Laurent est en vérité un paresseux jouisseur qui voit en Thérèse une proie facile. Peu à peu, il s'incruste et passe tous les soirs chez les Raquin en attendant son heure dans une douce quiétude, sous le prétexte de faire le portrait de Camille. Se retrouvant seuls un instant un début de soirée, Laurent prend brutalement Thérèse par terre sur le carreau sans un mot. Rapidement l'habitude est prise en journée dans la chambre des époux quand Camille est au travail et la tante au magasin.
Et alors Laurent voit naître à la passion une Thérèse transfigurée, caressante, ardente, rayonnante, les lèvres humides, les yeux luisants, dont le corps inassouvi se jette éperdument dans la jouissance. Thérèse s'éveille comme d'un songe du sommeil de la chair, s'étalant et s'offrant impudique, éprouvant une amère volupté à tromper son mari et Mme Raquin. Laurent quant à lui a ainsi réussi à devenir l'amant de la femme, l'ami du mari et l'enfant gâté de la mère.
Mais de sombres desseins viennent à l'esprit des deux amants…
Un roman âpre et puissant, où la sensualité et la sexualité rendent deux êtres comme fous, dans une ambiance poisseuse et malsaine. Avec en suite une descente aux enfers…
Premier grand roman de
Zola, paru en 1867,
Thérèse Raquin suscita en son temps de violentes critiques, considéré comme une flaque de boue et de sang, avec une crudité relative dans la description de la frénésie amoureuse des protagonistes.
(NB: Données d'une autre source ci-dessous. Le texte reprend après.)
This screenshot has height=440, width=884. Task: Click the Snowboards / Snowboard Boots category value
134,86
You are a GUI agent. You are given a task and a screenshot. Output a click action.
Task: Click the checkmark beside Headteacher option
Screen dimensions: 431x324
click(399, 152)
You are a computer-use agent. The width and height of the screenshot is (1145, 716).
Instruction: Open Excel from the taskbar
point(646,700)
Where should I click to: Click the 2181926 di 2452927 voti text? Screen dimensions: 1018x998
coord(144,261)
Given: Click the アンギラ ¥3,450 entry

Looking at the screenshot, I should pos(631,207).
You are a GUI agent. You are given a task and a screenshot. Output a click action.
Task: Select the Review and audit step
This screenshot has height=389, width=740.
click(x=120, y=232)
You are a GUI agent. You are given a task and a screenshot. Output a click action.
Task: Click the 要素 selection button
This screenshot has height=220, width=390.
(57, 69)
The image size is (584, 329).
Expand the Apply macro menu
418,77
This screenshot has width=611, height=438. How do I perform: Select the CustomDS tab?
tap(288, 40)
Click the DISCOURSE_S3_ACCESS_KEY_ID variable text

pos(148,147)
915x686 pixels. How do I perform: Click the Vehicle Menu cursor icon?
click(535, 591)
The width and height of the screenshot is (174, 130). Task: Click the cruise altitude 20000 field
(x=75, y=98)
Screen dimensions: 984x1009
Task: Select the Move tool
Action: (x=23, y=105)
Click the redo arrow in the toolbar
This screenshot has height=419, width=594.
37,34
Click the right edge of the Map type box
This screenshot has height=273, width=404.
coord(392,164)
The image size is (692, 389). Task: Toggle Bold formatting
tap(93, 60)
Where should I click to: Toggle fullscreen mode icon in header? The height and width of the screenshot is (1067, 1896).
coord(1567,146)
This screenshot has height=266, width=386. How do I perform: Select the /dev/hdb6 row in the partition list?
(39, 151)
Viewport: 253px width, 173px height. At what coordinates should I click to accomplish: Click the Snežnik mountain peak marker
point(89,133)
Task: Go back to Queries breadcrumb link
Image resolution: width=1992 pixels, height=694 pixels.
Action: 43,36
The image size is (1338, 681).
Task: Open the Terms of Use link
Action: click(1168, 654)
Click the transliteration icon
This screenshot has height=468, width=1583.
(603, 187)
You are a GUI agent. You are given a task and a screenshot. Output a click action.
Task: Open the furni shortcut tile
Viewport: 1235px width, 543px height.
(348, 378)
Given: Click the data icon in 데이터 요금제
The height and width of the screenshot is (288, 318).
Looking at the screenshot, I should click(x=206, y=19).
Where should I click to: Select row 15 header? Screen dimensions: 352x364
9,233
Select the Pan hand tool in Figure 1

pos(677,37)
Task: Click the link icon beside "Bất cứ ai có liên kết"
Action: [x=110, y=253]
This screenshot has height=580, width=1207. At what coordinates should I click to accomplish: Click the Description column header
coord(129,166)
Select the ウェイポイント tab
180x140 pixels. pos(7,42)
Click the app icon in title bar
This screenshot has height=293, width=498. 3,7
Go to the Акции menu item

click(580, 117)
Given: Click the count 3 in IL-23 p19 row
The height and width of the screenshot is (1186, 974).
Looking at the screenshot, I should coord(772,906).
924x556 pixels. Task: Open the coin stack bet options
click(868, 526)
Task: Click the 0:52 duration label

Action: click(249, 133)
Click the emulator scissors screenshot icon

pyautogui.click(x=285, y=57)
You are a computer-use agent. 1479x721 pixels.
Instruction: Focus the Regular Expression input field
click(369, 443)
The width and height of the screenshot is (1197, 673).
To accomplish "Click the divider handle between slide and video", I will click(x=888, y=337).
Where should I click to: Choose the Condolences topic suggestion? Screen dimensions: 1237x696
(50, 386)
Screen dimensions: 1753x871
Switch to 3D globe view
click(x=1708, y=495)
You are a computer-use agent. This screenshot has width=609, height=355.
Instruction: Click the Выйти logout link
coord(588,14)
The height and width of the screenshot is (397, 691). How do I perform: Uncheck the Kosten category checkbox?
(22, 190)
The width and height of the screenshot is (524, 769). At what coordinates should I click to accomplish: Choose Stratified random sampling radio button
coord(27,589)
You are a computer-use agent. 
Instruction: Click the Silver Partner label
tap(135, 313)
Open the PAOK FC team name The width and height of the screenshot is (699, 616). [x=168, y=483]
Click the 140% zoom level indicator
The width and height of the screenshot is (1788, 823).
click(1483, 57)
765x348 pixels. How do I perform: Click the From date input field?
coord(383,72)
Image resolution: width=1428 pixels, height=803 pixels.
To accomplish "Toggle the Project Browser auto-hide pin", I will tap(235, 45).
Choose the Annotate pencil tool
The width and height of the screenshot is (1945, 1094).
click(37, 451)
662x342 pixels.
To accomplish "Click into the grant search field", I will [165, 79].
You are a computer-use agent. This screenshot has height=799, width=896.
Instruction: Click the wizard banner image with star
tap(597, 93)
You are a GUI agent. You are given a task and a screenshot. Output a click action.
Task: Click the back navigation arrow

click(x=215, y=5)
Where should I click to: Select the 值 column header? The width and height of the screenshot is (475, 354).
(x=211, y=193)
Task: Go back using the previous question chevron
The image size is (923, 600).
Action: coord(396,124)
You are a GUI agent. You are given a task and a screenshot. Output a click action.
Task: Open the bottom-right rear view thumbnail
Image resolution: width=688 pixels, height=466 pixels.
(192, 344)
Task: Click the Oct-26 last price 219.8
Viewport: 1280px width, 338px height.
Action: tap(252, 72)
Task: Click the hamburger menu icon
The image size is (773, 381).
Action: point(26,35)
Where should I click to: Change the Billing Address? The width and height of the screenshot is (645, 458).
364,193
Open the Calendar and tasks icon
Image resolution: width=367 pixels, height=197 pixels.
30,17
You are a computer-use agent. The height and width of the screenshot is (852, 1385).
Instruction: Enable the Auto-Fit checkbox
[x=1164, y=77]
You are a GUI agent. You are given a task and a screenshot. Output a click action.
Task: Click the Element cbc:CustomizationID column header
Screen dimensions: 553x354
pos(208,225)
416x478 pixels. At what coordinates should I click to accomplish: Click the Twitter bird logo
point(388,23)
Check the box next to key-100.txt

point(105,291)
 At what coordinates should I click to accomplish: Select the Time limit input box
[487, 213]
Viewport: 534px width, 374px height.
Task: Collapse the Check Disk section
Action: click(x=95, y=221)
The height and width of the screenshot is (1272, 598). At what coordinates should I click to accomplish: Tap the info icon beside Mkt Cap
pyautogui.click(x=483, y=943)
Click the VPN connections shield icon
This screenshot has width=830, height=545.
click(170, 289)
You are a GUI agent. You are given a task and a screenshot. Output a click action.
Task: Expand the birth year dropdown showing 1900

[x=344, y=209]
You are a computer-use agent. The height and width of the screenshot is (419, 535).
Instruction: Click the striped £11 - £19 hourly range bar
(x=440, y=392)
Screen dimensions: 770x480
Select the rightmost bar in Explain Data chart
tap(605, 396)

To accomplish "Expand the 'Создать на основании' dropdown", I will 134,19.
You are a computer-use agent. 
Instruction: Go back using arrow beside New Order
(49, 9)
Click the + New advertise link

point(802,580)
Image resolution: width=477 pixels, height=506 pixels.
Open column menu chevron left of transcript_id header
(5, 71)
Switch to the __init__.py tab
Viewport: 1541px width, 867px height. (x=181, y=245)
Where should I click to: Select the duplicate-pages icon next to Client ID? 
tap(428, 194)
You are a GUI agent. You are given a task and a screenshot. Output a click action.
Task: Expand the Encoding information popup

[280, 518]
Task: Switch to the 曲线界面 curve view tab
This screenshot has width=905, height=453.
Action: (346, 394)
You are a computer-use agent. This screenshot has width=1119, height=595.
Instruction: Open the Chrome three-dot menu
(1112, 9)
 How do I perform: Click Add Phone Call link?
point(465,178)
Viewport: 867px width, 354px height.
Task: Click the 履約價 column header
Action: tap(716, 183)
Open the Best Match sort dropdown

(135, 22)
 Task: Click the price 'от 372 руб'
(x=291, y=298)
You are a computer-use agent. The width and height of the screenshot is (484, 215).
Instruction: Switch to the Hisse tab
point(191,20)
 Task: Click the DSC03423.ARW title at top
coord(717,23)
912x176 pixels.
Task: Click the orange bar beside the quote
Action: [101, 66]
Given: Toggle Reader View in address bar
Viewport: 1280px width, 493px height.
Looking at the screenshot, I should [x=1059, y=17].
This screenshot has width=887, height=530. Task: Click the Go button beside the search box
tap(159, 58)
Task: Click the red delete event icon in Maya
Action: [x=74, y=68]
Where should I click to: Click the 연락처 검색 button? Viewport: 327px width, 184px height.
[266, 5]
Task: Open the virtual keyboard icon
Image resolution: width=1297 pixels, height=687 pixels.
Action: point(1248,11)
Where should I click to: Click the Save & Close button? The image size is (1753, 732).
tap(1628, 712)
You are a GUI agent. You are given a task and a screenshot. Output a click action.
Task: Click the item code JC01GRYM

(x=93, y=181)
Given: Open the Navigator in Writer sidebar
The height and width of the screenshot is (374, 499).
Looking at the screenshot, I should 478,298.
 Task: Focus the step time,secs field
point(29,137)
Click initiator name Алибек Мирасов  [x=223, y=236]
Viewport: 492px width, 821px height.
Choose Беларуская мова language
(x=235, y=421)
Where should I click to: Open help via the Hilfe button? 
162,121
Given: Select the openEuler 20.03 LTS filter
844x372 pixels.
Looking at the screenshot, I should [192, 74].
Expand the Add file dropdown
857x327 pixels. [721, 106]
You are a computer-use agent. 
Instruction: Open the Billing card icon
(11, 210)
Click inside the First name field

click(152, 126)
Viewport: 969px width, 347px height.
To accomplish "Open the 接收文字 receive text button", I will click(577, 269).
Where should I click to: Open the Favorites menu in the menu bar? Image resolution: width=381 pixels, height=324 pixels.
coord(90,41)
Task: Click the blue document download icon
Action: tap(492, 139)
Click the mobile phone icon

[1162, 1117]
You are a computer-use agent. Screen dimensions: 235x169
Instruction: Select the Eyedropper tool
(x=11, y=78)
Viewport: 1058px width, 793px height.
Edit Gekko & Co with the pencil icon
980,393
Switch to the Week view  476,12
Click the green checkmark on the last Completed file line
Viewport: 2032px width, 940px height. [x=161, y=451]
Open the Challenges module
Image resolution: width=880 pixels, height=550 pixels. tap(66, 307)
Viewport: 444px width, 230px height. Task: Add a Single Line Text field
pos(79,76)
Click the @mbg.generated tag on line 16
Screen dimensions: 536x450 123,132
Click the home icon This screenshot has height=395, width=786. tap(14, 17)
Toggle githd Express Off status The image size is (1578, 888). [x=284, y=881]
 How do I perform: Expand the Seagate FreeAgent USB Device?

Mais dans le même temps, ce roman réaliste connut un vif succès auprès des lecteurs, la noirceur extrême de l'histoire apportant un grand changement par rapport au sentimentalisme romantique qui prévalait alors.
Zola donnait alors naissance au naturalisme qui allait être illustré dans toute la suite de son oeuvre.